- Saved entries
------------------------------------------------------------------------

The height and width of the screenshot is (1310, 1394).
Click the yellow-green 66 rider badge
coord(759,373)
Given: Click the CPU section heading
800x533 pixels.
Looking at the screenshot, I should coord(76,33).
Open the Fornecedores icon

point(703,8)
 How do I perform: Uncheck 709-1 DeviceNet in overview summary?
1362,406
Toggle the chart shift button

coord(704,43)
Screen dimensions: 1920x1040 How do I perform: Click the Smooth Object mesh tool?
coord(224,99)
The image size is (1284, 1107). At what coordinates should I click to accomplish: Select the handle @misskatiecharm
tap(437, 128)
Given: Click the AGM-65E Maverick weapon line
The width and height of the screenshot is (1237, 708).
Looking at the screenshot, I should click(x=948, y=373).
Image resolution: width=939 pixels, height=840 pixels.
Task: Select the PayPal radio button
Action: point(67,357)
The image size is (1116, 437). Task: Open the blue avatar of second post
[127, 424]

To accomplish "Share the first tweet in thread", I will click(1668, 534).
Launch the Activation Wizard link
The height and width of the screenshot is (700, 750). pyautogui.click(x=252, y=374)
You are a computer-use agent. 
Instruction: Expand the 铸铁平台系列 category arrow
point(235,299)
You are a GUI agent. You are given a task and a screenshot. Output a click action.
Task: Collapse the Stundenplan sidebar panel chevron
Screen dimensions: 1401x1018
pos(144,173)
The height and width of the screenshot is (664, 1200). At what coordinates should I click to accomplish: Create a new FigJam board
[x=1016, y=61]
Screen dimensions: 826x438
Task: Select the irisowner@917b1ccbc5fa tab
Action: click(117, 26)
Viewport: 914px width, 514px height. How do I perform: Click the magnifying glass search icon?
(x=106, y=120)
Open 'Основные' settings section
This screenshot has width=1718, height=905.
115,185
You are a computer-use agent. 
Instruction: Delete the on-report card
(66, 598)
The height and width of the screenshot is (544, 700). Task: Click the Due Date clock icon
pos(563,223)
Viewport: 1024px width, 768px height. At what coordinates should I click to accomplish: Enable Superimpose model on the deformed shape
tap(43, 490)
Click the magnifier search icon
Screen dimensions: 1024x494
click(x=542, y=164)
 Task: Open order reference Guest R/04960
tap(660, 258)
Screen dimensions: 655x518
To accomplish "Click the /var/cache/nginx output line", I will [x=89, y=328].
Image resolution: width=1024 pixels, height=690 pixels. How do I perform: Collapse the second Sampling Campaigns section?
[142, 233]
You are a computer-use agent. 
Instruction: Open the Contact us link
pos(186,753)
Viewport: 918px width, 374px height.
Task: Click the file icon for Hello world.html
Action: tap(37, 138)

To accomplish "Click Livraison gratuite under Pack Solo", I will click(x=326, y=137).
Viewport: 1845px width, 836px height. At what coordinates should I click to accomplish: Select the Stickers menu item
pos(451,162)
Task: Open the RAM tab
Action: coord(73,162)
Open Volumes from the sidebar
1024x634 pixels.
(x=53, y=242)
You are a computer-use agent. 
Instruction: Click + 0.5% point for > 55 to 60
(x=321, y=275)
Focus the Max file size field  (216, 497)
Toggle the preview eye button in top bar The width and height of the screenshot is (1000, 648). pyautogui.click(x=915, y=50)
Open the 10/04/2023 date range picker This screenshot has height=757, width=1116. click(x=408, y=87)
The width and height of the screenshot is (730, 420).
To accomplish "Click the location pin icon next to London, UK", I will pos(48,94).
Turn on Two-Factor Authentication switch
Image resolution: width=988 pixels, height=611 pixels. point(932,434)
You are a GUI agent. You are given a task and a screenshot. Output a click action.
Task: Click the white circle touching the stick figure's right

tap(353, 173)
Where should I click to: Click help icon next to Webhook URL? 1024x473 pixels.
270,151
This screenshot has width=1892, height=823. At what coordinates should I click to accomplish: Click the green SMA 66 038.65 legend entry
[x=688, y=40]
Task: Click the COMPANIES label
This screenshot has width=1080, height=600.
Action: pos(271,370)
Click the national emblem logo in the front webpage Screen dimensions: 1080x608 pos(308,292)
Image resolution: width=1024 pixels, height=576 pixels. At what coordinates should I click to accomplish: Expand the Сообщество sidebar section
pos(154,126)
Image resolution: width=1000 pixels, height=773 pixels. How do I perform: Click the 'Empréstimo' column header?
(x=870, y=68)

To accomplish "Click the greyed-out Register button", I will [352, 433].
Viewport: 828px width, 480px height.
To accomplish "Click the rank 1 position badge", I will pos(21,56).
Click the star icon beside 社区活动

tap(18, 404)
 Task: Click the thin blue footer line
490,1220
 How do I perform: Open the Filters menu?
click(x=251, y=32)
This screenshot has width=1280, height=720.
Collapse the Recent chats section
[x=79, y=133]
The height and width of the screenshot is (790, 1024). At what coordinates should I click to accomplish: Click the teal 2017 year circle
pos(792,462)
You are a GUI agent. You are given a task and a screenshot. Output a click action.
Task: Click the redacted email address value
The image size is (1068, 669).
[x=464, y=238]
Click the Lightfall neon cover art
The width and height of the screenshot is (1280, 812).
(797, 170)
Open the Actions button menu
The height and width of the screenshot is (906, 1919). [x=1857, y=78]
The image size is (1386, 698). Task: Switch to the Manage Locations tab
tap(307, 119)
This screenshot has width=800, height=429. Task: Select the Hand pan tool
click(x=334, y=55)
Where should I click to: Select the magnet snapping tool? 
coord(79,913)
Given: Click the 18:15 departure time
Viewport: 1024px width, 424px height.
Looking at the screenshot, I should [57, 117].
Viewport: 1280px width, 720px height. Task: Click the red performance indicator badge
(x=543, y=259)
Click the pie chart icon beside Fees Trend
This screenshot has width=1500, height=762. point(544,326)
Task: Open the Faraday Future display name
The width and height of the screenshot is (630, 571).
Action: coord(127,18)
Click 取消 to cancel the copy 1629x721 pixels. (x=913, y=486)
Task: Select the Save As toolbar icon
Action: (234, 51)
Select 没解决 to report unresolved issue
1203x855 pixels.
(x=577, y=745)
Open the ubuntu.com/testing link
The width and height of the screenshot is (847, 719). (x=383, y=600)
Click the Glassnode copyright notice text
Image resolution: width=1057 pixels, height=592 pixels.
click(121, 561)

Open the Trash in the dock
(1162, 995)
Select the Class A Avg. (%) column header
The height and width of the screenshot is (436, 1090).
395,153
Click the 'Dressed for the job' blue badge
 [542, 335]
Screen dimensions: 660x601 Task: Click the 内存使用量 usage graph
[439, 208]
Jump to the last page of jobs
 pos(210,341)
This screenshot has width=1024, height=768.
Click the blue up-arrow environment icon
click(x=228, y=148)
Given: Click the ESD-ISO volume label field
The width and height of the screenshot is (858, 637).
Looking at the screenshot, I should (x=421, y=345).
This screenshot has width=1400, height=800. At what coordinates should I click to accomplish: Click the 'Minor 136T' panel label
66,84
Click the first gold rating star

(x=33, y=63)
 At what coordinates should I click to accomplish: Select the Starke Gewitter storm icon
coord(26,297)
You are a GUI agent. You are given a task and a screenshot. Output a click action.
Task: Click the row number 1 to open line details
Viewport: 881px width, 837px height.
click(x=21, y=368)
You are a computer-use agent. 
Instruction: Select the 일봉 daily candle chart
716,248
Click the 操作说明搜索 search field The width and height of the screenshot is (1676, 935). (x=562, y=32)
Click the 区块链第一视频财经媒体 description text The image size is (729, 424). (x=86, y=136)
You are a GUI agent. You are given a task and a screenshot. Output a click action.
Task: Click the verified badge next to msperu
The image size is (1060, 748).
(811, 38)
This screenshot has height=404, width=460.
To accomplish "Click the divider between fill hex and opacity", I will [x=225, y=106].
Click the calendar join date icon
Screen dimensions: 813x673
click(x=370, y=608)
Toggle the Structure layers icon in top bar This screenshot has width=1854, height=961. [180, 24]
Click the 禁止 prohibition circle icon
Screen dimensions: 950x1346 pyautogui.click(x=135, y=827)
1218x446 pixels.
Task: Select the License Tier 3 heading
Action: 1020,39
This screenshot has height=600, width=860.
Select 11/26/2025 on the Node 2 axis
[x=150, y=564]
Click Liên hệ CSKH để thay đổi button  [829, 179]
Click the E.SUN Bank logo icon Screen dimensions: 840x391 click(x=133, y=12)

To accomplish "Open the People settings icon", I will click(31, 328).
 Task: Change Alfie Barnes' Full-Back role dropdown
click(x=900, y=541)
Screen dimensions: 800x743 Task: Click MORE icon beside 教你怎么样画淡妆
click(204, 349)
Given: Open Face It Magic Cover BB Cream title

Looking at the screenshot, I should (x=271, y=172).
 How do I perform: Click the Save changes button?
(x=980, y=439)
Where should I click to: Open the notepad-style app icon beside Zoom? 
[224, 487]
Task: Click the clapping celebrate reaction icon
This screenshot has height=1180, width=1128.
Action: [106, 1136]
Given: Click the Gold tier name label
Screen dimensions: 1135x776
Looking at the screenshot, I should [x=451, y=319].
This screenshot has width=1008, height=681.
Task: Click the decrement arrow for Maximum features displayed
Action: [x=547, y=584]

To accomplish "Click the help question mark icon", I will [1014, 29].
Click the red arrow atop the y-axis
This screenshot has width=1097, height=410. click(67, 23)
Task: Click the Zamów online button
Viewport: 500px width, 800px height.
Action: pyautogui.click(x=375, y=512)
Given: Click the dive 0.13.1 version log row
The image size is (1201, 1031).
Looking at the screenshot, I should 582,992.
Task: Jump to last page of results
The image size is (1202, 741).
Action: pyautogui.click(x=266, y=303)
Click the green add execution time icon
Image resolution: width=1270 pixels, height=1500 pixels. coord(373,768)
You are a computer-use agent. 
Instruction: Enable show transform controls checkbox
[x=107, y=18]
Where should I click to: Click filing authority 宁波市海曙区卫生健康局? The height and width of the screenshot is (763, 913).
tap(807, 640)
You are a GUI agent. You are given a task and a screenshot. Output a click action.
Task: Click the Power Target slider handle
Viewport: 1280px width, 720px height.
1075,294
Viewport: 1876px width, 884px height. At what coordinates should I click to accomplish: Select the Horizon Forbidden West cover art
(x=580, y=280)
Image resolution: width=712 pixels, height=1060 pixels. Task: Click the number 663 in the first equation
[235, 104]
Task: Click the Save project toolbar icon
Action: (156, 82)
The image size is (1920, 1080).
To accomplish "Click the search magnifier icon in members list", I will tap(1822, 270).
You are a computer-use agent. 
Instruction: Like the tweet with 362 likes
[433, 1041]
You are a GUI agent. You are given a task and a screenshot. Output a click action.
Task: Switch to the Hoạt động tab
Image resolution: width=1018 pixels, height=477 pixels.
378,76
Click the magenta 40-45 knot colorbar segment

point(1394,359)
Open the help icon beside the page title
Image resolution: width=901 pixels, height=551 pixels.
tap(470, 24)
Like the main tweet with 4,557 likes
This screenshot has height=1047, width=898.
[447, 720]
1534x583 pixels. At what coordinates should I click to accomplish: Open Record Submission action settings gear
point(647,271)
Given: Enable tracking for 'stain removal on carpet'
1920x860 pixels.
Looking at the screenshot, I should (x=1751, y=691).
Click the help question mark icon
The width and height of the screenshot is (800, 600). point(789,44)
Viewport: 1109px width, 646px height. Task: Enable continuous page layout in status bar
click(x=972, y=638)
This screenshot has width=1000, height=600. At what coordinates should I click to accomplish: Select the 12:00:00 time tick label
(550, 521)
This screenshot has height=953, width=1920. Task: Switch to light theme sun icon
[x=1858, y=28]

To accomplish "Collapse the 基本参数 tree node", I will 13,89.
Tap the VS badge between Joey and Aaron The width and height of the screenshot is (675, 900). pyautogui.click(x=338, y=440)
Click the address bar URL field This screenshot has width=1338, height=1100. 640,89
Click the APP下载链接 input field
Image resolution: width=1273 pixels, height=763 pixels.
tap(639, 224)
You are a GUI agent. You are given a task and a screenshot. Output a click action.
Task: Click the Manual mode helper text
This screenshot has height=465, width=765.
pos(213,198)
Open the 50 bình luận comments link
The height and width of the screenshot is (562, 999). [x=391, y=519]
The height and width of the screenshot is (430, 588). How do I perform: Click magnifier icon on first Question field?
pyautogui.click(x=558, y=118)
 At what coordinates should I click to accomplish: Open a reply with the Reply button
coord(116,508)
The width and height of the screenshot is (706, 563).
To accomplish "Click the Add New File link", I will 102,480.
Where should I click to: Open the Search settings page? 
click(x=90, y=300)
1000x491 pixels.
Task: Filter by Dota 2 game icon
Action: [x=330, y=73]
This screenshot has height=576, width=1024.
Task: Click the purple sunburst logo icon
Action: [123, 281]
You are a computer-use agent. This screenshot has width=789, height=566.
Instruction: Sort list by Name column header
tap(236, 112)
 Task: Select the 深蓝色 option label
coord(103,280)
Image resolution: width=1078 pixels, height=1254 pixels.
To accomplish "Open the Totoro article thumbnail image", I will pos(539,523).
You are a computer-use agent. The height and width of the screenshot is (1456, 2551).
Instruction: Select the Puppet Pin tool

------------------------------------------------------------------------

- WORK INSTRUCTIONS
Lines with "text" in them are what the answer must contain; copy each from the records above.

- RESULT BELOW
Click the Glassnode copyright notice text
Click the 区块链第一视频财经媒体 description text The image size is (729, 424). (x=86, y=136)
Task: Click the Manual mode helper text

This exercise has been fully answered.